Gaucher disease (GD) is an autosomal recessive disorder resulting from the deficiency of the lysosomal enzyme glucocerebrosidase (b-glucosidase), associated with varying degrees of visceral, bone and central nervous system pathology, leading to wide phenotypic diversity. Response to therapy and clinical outcomes are very different between the three clinical subtypes - non-neuronopathic, acute neuronopathic, and chronic neuronopathic forms; hence a definitive clinical diagnosis is essential. The availability of two therapeutic options, i.e. enzyme replacement and substrate reduction, has transformed the natural course of the disease. As pre-treatment disease severity clearly impacts results of therapy, early diagnosis and initiation of treatment especially in the pediatric population are keys to achieving an optimal outcome.

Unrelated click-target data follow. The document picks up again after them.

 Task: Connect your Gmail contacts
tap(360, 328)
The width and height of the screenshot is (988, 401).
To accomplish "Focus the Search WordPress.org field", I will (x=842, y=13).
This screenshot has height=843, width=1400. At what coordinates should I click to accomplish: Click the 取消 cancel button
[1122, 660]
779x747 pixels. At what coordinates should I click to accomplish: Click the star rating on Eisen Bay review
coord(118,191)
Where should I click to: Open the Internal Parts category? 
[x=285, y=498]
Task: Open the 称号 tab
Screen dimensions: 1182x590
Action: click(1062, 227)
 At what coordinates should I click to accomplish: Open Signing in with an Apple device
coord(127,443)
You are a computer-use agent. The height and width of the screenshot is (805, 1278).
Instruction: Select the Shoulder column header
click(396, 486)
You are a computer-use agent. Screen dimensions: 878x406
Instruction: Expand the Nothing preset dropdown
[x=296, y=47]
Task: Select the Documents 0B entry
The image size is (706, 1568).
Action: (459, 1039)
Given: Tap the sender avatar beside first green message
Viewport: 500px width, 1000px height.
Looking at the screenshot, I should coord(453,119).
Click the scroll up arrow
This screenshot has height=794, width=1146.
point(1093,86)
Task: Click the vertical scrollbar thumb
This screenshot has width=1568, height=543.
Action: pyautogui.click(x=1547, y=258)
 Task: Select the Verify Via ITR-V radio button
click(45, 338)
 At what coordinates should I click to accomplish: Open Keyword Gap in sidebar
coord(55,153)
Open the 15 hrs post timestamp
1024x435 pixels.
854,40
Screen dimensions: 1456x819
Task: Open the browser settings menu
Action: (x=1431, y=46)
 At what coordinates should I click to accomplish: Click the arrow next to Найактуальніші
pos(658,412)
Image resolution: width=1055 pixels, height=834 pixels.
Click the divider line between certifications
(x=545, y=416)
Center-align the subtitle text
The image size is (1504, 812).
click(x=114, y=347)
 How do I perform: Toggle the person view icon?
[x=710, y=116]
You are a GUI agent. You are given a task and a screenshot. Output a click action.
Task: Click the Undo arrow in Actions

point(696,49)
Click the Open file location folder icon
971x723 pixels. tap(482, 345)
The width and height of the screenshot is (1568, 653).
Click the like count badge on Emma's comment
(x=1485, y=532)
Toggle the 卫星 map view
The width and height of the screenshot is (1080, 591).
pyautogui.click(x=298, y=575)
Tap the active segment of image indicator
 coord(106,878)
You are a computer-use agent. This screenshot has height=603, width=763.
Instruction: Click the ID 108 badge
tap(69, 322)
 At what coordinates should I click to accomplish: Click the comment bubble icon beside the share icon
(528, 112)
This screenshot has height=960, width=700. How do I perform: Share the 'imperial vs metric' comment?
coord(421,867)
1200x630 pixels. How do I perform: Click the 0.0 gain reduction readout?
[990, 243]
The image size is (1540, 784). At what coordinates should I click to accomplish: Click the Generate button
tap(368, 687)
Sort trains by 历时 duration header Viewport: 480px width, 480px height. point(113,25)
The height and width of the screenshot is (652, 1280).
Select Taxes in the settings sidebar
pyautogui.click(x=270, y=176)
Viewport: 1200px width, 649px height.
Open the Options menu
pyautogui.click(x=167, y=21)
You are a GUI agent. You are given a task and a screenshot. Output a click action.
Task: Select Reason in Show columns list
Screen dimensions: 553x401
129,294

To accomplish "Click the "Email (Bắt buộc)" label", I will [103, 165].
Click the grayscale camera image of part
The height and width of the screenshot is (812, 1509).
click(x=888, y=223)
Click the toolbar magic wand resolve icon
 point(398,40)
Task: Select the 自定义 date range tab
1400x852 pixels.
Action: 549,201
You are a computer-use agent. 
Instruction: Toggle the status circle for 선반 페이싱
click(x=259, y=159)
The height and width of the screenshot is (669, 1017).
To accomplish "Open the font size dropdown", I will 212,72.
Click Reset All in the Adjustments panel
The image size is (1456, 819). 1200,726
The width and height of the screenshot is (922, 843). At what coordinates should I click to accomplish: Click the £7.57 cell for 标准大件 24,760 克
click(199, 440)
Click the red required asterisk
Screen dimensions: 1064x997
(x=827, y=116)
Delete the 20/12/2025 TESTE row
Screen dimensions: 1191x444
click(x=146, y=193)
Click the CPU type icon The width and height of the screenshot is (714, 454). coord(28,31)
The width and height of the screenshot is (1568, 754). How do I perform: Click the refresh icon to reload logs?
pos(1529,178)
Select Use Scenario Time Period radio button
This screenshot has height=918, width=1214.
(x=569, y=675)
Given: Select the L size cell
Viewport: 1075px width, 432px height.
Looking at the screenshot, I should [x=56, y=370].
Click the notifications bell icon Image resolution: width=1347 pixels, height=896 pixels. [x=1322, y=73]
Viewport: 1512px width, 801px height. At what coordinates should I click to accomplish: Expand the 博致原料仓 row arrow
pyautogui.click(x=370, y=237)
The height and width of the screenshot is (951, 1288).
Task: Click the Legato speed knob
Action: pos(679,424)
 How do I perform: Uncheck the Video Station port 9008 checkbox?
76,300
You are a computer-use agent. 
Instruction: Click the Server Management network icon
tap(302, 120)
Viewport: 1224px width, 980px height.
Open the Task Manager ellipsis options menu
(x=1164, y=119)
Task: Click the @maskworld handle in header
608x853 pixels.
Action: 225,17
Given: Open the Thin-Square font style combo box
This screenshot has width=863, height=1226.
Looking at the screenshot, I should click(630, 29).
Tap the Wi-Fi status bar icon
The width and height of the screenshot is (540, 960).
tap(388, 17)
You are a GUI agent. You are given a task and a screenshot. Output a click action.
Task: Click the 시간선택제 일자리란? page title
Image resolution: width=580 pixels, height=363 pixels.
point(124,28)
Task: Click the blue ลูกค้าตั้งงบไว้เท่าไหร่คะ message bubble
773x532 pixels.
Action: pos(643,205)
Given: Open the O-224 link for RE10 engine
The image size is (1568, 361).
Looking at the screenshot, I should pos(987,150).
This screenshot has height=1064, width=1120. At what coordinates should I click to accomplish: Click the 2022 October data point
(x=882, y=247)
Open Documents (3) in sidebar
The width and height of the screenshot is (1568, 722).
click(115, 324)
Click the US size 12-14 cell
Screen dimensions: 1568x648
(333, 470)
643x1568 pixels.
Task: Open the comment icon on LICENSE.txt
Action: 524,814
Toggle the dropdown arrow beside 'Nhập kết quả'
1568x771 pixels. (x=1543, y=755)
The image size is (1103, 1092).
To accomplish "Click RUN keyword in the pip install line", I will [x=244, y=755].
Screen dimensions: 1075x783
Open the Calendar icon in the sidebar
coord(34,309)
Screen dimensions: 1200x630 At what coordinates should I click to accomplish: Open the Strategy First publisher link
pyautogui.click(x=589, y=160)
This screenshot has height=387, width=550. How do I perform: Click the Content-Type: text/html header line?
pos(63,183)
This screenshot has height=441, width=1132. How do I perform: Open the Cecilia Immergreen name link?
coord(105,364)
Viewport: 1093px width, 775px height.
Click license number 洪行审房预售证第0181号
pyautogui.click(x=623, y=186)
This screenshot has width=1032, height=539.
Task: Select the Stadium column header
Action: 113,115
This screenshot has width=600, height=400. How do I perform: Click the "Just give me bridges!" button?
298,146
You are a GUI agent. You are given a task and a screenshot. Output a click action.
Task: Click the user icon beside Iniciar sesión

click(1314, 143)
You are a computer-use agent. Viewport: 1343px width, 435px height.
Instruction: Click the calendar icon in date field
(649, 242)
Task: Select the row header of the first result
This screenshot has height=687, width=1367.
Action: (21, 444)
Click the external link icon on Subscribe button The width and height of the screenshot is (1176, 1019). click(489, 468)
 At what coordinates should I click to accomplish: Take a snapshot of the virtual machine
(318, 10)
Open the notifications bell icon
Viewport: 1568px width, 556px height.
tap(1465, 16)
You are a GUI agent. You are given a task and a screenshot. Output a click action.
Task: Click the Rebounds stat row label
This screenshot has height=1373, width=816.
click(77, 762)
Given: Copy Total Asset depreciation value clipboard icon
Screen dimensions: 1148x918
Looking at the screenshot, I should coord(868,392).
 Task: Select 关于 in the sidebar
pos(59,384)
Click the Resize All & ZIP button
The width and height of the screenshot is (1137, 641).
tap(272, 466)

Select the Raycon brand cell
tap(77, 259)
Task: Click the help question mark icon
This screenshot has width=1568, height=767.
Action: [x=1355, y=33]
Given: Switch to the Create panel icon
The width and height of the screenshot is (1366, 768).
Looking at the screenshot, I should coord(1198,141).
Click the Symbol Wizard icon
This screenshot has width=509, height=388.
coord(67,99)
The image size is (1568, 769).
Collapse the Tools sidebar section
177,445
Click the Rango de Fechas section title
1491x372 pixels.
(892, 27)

Areas covered: We reviewed the literature concerning the treatment of GD focusing on pediatric presentations, various pharmacological treatment options and recommendations for management goals. A PubMed literature search was performed for relevant publications between 1991 and September 2018. Expert commentary: The approval of enzyme replacement therapy (ERT) for GD in the pediatric age group has significantly altered the course of the disease, especially for non-neuronopathic and chronic neuronopathic forms, as ERT does not cross the blood-brain barrier. Early diagnosis, regular follow-up and early initiation of treatment can thus prevent some irreversible complications and improve patient quality of life.

摘要

戈谢病(GD)是一种常染色体隐性遗传病,由溶酶体酶葡糖脑苷脂酶(β-葡萄糖苷酶)缺乏引起,伴有不同程度的内脏、骨骼和中枢神经系统病变,导致广泛的表型多样性。三种临床亚型——非神经病变型、急性神经病变型和慢性神经病变型——的治疗反应和临床结局差异很大;因此,明确的临床诊断至关重要。两种治疗选择,即酶替代和底物减少,已经改变了疾病的自然病程。由于治疗前疾病的严重程度明显影响治疗效果,因此早期诊断和开始治疗,特别是在儿科人群中,是实现最佳疗效的关键。 涵盖领域:我们回顾了关于 GD 治疗的文献,重点关注儿科表现、各种药物治疗选择以及管理目标的建议。在 1991 年至 2018 年 9 月期间,对 PubMed 文献进行了相关出版物的检索。 专家评论:酶替代疗法(ERT)在儿科年龄组中用于 GD 的批准显著改变了疾病的进程,特别是对于非神经病变型和慢性神经病变型,因为 ERT 不能穿透血脑屏障。因此,早期诊断、定期随访和早期开始治疗可以预防一些不可逆转的并发症并提高患者的生活质量。